══ Source records

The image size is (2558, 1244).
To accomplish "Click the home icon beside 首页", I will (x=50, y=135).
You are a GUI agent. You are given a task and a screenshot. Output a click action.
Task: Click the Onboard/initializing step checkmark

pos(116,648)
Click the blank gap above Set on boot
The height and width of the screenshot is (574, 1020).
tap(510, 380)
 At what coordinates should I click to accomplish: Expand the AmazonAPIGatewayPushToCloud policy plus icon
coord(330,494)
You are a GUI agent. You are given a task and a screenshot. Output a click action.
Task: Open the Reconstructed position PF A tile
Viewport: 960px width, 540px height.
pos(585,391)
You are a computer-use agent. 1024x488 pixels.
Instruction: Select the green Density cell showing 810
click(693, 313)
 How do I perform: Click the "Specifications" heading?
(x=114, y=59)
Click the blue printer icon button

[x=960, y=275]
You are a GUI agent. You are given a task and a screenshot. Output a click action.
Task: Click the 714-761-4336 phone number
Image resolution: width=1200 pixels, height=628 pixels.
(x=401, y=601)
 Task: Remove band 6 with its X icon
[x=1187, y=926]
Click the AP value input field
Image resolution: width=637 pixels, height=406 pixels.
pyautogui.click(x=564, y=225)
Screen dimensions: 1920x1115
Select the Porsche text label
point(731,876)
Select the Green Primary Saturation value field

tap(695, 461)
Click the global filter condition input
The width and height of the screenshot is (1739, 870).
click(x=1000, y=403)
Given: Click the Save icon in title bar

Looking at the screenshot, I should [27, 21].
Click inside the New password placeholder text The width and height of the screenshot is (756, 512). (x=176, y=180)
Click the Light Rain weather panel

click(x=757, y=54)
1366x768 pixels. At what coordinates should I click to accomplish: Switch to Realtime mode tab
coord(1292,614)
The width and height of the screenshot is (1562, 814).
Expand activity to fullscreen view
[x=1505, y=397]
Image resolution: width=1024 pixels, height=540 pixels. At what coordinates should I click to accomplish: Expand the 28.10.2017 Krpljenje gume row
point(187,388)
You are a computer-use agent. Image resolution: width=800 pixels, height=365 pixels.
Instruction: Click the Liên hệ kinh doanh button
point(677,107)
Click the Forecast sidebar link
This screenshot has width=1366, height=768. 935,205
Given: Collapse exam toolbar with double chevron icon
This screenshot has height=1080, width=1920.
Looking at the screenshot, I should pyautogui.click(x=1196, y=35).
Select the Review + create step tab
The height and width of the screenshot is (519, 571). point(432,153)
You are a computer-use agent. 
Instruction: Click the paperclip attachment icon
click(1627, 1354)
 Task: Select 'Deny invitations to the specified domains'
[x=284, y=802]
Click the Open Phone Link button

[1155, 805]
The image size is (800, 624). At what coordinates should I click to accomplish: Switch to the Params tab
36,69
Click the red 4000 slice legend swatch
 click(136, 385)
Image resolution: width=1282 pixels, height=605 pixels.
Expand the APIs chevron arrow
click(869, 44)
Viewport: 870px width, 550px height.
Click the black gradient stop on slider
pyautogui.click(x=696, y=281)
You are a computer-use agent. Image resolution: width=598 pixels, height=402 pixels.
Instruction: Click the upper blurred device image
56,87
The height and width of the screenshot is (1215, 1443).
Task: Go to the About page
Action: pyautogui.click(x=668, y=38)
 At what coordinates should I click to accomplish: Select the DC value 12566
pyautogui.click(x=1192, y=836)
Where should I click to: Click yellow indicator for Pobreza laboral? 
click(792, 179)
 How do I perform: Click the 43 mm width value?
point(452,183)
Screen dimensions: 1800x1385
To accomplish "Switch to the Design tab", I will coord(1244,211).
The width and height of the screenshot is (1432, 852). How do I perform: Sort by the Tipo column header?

════

Set task: Count the lines in the listing that contain the string "perform", matching case exactly. Reply with the number alone.

Result of the exercise: 3